RECORDS SUPPLIED >>

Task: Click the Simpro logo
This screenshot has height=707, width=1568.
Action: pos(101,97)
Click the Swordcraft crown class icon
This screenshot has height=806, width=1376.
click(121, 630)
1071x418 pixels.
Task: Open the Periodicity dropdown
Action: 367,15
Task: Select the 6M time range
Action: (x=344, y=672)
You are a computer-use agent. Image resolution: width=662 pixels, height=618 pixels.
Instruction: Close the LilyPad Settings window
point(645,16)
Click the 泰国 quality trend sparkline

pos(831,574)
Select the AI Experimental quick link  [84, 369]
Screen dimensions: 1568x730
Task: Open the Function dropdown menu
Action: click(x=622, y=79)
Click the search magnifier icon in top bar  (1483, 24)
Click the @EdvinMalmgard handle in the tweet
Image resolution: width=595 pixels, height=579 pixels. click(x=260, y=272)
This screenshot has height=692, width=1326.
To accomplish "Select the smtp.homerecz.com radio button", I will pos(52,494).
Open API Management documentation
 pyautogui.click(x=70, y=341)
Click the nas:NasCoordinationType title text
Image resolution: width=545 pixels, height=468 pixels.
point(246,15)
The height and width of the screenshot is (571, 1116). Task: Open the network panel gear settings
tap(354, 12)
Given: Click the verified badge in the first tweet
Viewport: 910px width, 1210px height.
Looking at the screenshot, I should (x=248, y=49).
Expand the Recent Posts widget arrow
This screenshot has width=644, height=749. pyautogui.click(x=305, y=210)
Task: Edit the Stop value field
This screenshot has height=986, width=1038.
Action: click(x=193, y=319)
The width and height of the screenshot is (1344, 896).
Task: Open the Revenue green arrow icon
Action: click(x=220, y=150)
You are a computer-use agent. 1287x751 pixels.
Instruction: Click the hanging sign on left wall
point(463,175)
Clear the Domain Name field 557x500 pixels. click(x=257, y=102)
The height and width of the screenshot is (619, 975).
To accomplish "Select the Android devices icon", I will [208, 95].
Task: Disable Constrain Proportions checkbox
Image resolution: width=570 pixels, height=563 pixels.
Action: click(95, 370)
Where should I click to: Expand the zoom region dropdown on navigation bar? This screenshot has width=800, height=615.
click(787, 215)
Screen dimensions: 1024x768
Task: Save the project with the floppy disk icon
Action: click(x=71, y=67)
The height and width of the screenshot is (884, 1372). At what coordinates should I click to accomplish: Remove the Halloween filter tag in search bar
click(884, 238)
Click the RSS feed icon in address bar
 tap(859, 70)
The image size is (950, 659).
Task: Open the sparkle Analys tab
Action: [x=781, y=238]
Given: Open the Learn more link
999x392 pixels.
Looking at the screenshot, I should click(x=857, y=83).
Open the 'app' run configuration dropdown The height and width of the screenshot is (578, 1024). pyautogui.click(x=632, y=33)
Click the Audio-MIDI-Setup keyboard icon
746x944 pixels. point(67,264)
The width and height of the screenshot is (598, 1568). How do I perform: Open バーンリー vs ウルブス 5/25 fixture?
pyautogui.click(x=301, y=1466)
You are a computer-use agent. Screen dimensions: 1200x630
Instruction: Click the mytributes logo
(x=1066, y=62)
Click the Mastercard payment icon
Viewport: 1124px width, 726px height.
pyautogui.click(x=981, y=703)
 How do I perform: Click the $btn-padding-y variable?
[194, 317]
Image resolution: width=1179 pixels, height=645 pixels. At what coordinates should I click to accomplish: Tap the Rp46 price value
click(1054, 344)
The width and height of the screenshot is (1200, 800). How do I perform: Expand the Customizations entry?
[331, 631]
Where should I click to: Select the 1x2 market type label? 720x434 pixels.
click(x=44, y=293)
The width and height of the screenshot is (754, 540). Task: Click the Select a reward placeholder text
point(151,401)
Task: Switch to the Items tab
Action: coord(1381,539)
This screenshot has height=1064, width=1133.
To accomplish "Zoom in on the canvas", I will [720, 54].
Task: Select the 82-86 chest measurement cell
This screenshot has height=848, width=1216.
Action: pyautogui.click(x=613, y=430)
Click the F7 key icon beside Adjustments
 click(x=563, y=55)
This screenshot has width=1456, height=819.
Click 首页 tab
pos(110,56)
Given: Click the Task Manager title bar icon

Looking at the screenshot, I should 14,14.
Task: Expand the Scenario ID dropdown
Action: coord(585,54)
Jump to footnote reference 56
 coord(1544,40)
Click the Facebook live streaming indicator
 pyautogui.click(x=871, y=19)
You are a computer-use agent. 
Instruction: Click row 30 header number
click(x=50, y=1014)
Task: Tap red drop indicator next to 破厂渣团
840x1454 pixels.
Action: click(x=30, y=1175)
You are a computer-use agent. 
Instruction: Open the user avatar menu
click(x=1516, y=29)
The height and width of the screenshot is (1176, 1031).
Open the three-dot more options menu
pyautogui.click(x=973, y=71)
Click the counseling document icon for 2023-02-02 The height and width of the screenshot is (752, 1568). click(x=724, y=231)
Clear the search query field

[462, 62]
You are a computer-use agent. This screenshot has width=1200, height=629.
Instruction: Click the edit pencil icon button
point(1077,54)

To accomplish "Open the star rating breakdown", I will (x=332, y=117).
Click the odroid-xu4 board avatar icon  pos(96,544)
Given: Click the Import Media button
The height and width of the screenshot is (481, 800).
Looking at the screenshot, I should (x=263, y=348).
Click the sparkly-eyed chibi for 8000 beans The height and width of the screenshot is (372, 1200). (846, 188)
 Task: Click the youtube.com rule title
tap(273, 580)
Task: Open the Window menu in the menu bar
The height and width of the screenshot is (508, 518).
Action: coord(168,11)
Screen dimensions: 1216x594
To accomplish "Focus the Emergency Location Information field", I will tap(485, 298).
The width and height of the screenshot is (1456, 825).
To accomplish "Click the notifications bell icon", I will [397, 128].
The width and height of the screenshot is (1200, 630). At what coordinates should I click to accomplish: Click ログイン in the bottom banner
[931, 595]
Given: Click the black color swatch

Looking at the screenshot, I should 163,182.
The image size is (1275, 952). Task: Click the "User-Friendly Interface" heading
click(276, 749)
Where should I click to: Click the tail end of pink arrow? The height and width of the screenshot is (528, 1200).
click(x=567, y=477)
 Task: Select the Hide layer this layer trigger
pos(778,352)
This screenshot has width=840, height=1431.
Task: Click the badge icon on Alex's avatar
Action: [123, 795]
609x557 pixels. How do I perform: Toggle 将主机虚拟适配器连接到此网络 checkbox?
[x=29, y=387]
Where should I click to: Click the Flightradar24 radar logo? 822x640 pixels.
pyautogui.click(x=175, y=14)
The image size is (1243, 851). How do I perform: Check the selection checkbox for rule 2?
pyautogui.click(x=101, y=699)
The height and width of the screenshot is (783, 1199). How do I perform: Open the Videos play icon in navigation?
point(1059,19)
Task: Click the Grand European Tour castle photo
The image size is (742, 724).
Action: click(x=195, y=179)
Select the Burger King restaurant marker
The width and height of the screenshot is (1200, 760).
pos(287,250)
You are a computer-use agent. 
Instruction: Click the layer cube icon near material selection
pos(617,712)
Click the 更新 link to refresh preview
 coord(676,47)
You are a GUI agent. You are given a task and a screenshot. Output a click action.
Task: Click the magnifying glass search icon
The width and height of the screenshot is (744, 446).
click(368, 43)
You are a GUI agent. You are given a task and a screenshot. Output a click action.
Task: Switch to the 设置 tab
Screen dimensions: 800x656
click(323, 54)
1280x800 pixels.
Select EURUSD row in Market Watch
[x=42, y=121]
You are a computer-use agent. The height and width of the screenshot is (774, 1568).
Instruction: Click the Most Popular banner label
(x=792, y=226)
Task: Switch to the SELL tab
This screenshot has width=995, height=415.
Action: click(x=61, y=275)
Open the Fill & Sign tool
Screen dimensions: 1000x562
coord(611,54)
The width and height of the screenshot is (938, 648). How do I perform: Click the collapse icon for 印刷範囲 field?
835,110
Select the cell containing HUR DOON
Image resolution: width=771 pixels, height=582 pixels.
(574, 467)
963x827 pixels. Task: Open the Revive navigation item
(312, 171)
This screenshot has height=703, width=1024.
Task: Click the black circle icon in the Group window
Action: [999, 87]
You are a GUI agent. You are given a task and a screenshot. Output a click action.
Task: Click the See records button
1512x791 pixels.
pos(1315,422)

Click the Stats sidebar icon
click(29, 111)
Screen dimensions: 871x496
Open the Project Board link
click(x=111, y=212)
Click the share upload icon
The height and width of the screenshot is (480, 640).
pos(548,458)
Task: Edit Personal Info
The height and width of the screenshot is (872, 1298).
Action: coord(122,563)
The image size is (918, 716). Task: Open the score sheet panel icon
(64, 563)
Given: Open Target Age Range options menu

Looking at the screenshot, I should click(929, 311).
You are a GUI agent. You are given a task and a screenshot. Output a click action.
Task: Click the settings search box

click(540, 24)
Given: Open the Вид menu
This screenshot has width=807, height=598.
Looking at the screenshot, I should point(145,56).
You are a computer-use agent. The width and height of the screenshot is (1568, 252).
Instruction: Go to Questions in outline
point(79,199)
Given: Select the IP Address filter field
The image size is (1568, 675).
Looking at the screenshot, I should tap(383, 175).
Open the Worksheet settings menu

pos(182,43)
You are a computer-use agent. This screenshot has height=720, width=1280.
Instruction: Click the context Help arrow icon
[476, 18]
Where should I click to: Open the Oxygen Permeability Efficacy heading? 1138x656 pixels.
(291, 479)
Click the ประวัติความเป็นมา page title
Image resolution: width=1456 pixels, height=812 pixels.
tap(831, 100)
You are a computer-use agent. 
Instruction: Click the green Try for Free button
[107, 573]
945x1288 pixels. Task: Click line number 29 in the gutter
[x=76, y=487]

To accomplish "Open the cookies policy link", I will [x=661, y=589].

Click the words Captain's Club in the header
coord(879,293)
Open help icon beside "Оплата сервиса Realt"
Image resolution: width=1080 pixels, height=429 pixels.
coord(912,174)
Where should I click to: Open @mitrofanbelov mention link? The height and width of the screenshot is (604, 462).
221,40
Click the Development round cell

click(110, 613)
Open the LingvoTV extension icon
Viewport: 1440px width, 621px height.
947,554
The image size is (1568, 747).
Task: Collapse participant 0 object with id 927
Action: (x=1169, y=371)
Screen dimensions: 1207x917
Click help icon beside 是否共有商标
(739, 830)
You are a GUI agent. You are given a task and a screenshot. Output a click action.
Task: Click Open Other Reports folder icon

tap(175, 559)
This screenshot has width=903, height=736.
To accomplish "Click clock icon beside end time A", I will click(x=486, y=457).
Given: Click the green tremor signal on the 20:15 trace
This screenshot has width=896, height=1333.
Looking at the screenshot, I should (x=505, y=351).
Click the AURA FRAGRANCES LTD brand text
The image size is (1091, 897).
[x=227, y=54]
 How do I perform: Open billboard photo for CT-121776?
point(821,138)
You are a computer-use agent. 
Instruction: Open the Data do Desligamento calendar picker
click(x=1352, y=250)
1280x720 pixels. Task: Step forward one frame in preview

WHAT IS EXPECTED >> Would you retype exactly the lines above, from the line with "Select EURUSD row in Market Watch" to the line with "Task: Click the See records button", with both end lines kept and nothing more?

ANSWER TO THIS PROBLEM >>
Select EURUSD row in Market Watch
[x=42, y=121]
You are a computer-use agent. The height and width of the screenshot is (774, 1568).
Instruction: Click the Most Popular banner label
(x=792, y=226)
Task: Switch to the SELL tab
This screenshot has width=995, height=415.
Action: click(x=61, y=275)
Open the Fill & Sign tool
Screen dimensions: 1000x562
coord(611,54)
The width and height of the screenshot is (938, 648). How do I perform: Click the collapse icon for 印刷範囲 field?
835,110
Select the cell containing HUR DOON
Image resolution: width=771 pixels, height=582 pixels.
(574, 467)
963x827 pixels. Task: Open the Revive navigation item
(312, 171)
This screenshot has height=703, width=1024.
Task: Click the black circle icon in the Group window
Action: [999, 87]
You are a GUI agent. You are given a task and a screenshot. Output a click action.
Task: Click the See records button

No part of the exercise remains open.